Internal API gateways, conversely, are frequently engineering-driven, focusing on development velocity, reusability, and integration with CI/CD pipelines. Engineering teams prioritise features like high throughput, flexible protocols, and automation capabilities, with metrics centred on development efficiency and cost reduction.
Technical Channel Differentiation
Many organisations implement separate gateway instances to manage different entry points based on the caller's relationship to the organisation.
One fintech company I worked with maintained distinct gateway configurations not due to organisational silos, but as a deliberate technical architecture decision. Their employee, partner, and customer channels each required different security models (identity), rate limiting policies, and analytics capabilities. This technical segmentation allowed them to optimise each gateway for its specific audience while maintaining core standards across all implementations.
In these cases, the decision about which gateway makes sense isn't purely a business consideration but a technical one based on the unique requirements of each channel. This nuance is often overlooked in consolidation discussions.

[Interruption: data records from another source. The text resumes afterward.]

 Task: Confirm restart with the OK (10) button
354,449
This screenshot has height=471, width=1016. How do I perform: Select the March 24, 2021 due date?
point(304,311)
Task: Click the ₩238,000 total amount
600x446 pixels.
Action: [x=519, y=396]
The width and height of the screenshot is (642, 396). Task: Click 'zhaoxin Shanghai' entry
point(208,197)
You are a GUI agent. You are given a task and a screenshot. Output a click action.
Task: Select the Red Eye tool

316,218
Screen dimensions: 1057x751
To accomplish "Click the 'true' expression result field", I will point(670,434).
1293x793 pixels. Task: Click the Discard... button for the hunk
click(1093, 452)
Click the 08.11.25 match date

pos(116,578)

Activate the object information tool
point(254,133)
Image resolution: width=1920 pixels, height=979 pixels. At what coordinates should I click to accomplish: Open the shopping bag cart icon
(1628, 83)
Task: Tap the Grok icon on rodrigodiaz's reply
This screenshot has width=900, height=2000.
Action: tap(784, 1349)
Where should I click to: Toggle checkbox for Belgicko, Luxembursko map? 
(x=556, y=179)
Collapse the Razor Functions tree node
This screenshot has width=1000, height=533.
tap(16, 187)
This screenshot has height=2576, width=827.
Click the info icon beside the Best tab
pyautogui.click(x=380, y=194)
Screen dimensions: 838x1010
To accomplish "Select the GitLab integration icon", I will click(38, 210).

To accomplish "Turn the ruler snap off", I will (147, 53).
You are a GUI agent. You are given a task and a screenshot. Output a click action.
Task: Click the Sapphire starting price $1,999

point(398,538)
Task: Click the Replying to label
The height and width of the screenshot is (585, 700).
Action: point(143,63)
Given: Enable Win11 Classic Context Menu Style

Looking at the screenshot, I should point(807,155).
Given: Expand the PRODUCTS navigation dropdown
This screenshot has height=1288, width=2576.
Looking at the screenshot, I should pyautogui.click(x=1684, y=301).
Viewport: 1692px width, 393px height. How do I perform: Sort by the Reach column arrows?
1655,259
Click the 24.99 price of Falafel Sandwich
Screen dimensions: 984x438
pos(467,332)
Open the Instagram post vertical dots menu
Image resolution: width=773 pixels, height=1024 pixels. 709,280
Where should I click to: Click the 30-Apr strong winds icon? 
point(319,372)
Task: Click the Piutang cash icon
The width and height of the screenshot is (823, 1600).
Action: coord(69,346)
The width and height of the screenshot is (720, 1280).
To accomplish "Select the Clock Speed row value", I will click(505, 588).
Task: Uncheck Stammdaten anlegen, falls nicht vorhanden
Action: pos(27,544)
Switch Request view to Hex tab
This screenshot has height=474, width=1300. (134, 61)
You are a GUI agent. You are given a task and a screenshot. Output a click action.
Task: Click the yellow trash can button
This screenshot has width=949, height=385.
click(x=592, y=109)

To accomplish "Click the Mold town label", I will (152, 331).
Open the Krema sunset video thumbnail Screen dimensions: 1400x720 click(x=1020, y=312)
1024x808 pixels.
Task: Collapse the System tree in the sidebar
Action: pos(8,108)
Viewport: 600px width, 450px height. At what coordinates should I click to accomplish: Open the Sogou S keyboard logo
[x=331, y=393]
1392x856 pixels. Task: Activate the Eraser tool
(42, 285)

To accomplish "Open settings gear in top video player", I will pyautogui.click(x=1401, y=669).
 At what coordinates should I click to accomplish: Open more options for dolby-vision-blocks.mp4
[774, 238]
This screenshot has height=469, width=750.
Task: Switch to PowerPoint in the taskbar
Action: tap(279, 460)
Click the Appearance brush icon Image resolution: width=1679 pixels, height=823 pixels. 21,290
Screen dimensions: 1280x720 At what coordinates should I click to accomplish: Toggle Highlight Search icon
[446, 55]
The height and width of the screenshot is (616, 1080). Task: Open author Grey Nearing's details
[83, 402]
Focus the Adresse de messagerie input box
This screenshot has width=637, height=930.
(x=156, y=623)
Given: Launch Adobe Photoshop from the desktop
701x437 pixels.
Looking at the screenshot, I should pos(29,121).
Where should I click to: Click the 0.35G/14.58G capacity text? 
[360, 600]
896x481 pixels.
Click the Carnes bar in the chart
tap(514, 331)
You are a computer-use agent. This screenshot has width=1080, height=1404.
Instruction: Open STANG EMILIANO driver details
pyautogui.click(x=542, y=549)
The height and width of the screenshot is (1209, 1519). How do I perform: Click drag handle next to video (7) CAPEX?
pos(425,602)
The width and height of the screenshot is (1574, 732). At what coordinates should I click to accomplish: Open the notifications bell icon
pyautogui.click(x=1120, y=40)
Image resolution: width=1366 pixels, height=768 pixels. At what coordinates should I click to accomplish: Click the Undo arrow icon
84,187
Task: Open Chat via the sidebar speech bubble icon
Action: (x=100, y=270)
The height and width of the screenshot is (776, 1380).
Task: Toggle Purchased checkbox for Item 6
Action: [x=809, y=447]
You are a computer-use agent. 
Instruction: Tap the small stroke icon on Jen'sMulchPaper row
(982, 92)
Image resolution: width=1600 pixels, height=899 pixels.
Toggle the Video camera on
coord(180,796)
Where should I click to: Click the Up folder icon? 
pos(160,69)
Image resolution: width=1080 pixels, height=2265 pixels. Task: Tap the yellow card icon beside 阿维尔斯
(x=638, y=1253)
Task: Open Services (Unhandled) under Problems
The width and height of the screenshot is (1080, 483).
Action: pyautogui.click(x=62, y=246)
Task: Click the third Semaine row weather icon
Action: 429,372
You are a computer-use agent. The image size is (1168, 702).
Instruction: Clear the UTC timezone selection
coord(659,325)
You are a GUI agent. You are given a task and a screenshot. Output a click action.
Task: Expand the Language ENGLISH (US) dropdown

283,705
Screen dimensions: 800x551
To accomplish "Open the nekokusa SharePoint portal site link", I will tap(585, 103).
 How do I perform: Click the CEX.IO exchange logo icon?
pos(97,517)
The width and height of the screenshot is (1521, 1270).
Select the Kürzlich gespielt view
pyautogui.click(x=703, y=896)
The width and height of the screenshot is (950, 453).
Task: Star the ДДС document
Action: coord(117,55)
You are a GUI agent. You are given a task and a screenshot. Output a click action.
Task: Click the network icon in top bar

The Consolidation Question
The distinct needs driving internal and external gateways explain why many organisations maintain separate implementations. One financial services client attempted gateway consolidation for three years, ultimately recognising that their external-facing APIs required governance and features fundamentally different from their internal microservices.
However, separation creates coordination challenges. A telecommunications company maintained completely siloed API programs, resulting in duplicate work, inconsistent experiences, and mounting technical debt across both ecosystems.
Finding Balance
The most successful organisations maintain coordination between internal and external API programs while respecting their different drivers:
Establish common standards across both environments while allowing for different tooling
Create unified visibility across all APIs regardless of gateway implementation
Implement shared governance and lifecycle management processes
Ensure leadership aligns business and engineering priorities for APIs
Build cross-functional teams with representation from both domains
Key Questions to Consider
When evaluating your internal and external API programs, ask:
Which API gateway approach (internal or external) would deliver the most immediate business value within the next 6-12 months
How does your API investment prioritisation align with your organisation's most critical business objectives?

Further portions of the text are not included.